Assignment
Write each line exactly as it stands, from the line containing "Click the email envelope icon" through the end of the data.

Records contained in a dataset

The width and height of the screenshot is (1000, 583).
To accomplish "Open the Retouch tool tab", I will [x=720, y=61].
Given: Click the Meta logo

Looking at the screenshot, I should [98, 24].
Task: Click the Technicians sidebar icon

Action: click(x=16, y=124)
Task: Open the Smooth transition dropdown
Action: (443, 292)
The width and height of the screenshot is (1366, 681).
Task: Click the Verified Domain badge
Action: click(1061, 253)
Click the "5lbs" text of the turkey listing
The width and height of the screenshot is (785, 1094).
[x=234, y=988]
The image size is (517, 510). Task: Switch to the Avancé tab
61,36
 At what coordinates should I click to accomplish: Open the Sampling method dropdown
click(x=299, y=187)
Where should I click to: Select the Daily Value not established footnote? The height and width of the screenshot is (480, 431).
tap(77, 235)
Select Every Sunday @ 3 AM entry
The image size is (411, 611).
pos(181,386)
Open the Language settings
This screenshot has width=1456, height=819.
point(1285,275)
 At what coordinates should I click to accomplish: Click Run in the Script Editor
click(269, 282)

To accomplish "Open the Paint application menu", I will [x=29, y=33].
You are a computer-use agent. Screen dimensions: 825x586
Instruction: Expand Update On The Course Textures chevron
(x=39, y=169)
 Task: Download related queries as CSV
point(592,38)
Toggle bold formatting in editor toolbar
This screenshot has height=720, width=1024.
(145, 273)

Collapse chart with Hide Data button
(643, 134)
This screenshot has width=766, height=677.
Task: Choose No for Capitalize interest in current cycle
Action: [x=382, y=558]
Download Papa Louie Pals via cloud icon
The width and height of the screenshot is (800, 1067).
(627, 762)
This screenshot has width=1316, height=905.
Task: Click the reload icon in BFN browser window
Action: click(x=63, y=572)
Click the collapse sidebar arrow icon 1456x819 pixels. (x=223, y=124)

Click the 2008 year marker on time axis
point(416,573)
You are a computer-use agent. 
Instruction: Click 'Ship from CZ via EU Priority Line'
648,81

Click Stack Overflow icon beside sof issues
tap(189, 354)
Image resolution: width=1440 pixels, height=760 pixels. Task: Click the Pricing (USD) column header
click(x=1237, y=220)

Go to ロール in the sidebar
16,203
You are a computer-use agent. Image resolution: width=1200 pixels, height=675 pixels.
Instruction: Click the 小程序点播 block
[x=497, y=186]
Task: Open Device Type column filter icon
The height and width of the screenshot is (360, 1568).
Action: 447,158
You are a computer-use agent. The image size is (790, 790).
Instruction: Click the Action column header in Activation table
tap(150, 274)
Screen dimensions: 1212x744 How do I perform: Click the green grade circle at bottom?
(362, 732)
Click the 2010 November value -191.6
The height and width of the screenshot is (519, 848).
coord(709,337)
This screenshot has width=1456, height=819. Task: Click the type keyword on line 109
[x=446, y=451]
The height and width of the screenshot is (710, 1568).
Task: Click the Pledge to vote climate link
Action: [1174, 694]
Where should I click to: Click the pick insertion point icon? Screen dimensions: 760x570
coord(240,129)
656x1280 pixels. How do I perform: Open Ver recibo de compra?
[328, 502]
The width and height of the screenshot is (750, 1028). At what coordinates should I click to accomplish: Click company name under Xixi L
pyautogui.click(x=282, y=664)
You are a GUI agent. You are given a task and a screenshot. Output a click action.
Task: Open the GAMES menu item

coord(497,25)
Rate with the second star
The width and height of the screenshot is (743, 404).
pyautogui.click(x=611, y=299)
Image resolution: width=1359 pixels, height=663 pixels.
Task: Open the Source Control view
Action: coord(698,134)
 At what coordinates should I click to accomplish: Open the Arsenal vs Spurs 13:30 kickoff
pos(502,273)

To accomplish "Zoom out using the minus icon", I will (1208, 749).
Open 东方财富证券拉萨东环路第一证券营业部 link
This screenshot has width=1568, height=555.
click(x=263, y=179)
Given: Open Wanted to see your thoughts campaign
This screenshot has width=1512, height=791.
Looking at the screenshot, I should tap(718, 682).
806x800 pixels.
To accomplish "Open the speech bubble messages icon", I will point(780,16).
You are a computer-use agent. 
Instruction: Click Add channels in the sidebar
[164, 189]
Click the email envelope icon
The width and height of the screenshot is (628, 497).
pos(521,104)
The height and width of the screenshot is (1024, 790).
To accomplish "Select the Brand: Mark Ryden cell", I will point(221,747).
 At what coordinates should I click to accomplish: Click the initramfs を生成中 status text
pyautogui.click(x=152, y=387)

Finished task
Click the email envelope icon
The width and height of the screenshot is (628, 497).
pos(521,104)
The height and width of the screenshot is (1024, 790).
To accomplish "Select the Brand: Mark Ryden cell", I will point(221,747).
 At what coordinates should I click to accomplish: Click the initramfs を生成中 status text
pyautogui.click(x=152, y=387)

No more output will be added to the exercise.